The slide valve is, of course, the means by which live steam is admitted to the engine cylinder and released from it at the proper times. If one plots pressure in the cylinder against piston position a diagram is obtained called a "card." Cards can be drawn for actual engines by an instrument called an indicator. Idealized cards for one end of an engine cylinder are shown in Figure 1. Figure 1 (a) shows what happens when an engine is operating at about 75% cut-off and 1 (b) illustrates the situation for about 25% cut-off. Since work equals force times distance the area within the complete curve times the piston area measures the work done by the steam during one stroke. it is evident that the work done at the earlier cut-off is less than that done at the later valve but, since a locomotive is only "hooked up" at the higher speeds, the work done per minute, or horsepower, may be greater for the earlier cut-off.
The "events" of a card are: *(1) Admission, when the valve opens to steam; (2) cutoff, when the valve closes to steam; (3) Release, when the valve opens to exhaust; (4) Compression, when the valve closes the exhaust. Looking again at Figure 1, the space from zero to the beginning of the stroke is proportional to the clearance volume in the cylinder, that is, the volume between piston and cylinder head plus the volume of the steam occupying it does no work on the piston and so is wasted. It is evident then that clearance volume should be as small as possible without getting the passage so small that there is a large pressure drop. The line marked "Atm" represents atmospheric pressure and the actual exhaust pressure will be a little steam passage up to the valve face. Clearance volume is expressed as a percentage of the stroke volume and in fullsize engines may be as much as 20%. The higher because of resistance at the blast nozzle. Halsey shows cards taken on locomotives which indicate a back pressure of about five pounds.

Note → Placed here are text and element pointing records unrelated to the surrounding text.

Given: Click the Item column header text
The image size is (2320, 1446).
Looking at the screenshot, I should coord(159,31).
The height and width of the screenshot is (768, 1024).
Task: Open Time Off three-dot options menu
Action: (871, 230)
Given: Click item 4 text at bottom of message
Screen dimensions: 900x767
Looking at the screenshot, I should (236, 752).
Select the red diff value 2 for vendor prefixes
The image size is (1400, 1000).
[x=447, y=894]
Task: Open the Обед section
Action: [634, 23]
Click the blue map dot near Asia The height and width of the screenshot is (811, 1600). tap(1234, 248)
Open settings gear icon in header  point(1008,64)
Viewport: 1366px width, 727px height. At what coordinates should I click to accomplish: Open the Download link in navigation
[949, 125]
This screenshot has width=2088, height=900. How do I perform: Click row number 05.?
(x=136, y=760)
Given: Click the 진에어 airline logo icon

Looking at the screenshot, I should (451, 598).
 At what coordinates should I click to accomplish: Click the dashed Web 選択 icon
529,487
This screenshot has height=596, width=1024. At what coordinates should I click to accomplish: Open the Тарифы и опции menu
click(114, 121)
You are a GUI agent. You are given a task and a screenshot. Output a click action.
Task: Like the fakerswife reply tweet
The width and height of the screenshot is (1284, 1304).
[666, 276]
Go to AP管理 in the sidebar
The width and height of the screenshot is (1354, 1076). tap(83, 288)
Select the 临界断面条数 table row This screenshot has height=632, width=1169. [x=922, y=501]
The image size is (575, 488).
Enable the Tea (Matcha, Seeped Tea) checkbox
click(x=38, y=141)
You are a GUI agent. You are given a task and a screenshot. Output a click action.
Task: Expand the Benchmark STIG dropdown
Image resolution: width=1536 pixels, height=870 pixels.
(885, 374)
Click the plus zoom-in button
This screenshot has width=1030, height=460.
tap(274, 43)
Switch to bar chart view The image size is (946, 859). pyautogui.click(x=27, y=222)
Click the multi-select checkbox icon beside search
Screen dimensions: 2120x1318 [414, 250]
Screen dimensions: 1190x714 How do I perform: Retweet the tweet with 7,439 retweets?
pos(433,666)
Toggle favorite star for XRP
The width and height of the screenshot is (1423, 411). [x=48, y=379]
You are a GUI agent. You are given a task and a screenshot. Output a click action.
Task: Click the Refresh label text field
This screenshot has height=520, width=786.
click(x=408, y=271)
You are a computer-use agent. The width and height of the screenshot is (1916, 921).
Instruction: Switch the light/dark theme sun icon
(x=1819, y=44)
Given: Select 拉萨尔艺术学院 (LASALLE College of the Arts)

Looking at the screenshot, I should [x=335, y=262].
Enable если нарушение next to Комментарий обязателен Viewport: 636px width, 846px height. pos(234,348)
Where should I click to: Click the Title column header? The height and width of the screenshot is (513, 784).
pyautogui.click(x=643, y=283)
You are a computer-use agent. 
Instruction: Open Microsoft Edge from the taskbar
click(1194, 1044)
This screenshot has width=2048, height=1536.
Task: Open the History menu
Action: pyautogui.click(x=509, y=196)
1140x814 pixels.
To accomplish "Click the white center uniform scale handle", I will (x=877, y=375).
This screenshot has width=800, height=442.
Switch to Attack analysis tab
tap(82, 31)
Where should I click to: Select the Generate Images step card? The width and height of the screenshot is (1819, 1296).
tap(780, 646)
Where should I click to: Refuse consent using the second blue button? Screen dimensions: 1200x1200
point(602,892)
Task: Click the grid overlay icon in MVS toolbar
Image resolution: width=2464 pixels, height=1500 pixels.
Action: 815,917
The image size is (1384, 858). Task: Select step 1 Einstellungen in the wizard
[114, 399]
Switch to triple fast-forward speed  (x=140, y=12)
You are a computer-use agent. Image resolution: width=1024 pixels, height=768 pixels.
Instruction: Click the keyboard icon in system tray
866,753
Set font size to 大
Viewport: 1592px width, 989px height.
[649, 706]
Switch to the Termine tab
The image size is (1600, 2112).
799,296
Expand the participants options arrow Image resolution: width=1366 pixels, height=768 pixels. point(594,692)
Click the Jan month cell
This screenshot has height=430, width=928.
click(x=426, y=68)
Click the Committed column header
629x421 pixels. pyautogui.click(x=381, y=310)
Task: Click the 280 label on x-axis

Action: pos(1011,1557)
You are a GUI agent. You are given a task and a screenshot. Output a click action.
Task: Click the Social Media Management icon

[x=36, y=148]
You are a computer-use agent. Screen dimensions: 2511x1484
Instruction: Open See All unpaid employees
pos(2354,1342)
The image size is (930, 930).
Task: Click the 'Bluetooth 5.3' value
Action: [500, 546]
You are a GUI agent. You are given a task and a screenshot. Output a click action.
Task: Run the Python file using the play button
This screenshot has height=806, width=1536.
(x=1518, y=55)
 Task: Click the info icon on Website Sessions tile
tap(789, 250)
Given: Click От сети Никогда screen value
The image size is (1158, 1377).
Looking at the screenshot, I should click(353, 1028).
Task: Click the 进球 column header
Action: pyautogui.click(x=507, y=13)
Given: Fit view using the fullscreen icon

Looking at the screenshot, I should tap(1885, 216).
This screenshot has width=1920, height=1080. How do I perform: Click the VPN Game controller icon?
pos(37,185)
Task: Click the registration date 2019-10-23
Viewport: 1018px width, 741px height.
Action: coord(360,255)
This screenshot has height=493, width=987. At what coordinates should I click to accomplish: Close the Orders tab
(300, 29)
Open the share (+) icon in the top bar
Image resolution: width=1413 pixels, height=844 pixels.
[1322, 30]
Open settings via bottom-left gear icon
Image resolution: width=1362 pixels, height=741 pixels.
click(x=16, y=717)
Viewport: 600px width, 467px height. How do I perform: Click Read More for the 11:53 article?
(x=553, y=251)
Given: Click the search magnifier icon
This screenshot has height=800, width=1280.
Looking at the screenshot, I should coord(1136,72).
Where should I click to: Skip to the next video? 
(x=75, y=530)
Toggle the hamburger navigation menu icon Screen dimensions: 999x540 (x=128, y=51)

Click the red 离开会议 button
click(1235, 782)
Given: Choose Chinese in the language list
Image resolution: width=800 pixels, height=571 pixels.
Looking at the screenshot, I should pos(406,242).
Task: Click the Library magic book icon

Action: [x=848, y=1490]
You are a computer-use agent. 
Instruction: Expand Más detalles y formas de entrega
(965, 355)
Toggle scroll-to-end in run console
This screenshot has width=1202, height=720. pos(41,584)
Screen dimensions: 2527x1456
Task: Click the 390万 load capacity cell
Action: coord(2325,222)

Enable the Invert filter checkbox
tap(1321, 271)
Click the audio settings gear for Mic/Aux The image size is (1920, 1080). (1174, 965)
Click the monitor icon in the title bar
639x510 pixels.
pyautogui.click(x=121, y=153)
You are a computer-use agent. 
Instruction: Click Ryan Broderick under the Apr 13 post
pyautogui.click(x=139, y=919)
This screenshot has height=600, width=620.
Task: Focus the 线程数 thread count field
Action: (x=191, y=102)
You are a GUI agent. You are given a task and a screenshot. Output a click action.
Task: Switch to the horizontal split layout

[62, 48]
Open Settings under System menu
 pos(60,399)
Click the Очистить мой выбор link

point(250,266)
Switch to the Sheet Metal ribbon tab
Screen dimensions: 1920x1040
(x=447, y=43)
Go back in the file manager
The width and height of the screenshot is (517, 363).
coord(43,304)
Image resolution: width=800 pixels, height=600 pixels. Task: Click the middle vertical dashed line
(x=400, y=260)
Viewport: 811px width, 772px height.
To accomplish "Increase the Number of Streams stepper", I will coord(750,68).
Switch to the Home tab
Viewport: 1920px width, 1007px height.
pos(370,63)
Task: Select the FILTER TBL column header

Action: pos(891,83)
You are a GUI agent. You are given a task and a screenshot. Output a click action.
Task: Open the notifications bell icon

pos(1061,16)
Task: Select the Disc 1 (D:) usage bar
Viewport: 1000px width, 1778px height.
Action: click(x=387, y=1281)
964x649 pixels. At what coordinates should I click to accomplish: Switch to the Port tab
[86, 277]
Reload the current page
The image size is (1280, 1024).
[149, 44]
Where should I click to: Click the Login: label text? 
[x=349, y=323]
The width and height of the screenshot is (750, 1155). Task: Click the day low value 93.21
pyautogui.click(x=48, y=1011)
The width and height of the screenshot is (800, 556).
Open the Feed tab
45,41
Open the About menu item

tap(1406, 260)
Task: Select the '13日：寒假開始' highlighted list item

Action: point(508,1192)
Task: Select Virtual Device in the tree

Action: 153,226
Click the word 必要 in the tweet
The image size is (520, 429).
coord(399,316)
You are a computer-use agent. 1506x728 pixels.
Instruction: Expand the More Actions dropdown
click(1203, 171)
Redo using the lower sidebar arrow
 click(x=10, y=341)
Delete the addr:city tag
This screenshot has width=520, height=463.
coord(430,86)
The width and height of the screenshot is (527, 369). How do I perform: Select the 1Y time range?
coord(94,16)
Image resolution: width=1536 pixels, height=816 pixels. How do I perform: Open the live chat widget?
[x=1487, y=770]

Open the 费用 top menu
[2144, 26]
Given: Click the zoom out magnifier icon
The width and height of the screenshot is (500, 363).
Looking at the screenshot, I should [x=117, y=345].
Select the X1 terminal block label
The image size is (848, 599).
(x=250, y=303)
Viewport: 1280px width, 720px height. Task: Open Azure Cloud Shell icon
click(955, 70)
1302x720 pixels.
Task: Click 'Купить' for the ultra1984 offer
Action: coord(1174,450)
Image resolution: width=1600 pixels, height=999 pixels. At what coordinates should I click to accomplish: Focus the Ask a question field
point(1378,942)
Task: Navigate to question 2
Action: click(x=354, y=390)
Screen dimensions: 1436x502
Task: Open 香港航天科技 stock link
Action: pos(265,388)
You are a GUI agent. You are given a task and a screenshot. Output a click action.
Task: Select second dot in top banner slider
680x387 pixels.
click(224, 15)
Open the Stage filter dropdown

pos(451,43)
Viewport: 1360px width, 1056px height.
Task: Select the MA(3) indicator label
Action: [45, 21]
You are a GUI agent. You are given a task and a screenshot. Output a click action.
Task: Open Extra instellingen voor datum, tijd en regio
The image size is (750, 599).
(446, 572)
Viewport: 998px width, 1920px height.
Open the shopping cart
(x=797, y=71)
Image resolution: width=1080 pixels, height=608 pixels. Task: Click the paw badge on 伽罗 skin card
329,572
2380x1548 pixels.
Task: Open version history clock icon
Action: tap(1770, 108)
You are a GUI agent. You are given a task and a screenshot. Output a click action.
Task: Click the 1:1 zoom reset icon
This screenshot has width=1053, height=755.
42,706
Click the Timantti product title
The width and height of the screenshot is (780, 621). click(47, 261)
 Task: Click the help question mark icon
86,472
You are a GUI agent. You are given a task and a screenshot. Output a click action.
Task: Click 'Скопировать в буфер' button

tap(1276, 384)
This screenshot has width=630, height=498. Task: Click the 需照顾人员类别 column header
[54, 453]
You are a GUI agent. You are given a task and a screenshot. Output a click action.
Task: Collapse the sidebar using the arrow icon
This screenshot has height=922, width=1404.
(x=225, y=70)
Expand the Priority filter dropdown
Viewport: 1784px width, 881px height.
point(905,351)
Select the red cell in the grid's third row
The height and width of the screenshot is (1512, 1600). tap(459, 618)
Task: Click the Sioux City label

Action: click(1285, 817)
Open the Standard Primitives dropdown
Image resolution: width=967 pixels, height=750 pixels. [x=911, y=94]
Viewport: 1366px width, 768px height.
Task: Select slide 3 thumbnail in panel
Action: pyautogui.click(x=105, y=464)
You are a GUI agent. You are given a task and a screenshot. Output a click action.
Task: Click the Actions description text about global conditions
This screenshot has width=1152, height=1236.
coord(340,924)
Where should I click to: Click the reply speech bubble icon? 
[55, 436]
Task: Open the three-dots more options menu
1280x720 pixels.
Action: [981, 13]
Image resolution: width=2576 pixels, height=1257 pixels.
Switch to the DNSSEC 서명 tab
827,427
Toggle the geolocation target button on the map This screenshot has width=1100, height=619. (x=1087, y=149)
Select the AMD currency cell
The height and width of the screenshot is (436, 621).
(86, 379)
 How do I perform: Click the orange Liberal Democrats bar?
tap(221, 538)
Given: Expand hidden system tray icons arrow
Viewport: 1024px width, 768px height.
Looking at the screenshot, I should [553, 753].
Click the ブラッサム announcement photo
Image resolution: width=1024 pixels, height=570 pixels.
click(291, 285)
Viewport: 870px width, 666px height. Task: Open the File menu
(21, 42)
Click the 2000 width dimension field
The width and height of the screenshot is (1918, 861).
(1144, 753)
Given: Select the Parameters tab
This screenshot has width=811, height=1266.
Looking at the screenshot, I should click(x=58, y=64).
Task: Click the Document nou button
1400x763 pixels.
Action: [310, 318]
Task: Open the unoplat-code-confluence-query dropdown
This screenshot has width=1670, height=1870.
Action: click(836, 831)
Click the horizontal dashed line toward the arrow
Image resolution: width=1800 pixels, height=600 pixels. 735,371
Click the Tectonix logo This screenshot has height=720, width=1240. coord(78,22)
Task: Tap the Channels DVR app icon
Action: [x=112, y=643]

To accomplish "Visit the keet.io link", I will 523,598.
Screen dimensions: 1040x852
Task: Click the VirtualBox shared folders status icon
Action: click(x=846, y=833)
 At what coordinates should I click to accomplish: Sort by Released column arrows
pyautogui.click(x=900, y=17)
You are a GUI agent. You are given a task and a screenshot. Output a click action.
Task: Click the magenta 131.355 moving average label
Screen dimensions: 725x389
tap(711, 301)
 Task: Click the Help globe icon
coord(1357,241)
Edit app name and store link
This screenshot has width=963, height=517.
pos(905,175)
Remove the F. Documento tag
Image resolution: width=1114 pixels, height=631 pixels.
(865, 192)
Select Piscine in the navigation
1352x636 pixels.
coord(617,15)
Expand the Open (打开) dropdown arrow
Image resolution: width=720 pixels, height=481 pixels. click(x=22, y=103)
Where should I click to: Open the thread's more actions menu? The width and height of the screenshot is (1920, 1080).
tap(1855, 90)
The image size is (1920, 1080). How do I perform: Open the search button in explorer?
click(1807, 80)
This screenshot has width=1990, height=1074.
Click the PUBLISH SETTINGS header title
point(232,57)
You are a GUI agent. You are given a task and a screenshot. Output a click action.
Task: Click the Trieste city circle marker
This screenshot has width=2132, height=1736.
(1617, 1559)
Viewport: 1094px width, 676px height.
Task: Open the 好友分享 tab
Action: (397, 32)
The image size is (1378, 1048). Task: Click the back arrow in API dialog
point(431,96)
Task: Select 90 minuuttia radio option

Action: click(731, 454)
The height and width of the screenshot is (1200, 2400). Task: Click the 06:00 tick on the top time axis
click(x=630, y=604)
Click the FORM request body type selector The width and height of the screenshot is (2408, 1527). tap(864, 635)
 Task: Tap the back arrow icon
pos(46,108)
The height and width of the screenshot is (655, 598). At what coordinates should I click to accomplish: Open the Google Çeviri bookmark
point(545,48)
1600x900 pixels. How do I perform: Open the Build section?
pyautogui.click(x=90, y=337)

Comparing the card in Figure 1 (b) with that in Figure 1 (a) it will be noticed that cut-off and release are earlier in the forward stroke and compression and compression is earlier in the return stroke. These limitations of the plain slide valve must be accepted. The early release represents a waste of steam. The early compression means that more steam is trapped and compressed in the cylinder at the end of the return stroke. The resulting higher pressure may be a good thing because it aids in absorbing the energy of the faster moving piston and bringing it to rest at the end of the stroke.
Now, what about dimensions of ports and passages? Halsey has quite a bit to say about assumed average velocities of the steam through the ports and passages and this may be a good way when designing single speed stationary engines but he admits, himself, that the method can't be applied to locomotives with their widely varying piston speeds and cut-offs. A better way, for us at least, is probably to analyze a few locomotives and determine some proportions. Start by scaling the bore and stroke of the engine we wish to follow. Our bore is likely to be smaller than scale because our cylinder head screws are usually over scale and so require thicker cylinder walls. When the cylinder diameter is decided upon we can express port widths and lengths in terms of this diameter.
Figure 2 represents the port face for a cylinder using a slide valve. L is length of port (across the cylinder); S is steam port width; E is exhaust port width; and B is thickness of bridge wall. Let D be cylinder diameter. Halsey gives the dimensions for nineteen locomotives and also proportions of average stationary engine practice. Take first, the port length, L. In Halsey's locos L. varies from 0.85D to 1.0D with an average of 0.9D. In stationary engine practice L in often 0.75D. Halsey states that the ports of British locomotives are smaller for a given size of cylinder than are those of American engines and thinks that may be one reason why British engines are claimed to be more economical. (When we write). I have no data on British engines but I did investiage four of L.B.S.C.'s engines and in these L averages 0.57D. This small ratio may be partly due to over-size valve chest screws which reduce the available width inside the chest. However, a large L seems desireable. The steam pressure in the cylinder should rise rapidly as possible when the valve is just opening to steam and the longer the port the greater the available port area. I am not arguing for lengths greater than L.B.S.C's but the reasoning indicates why some amateur designs using a single drilled hole for a steam port will not pull anything.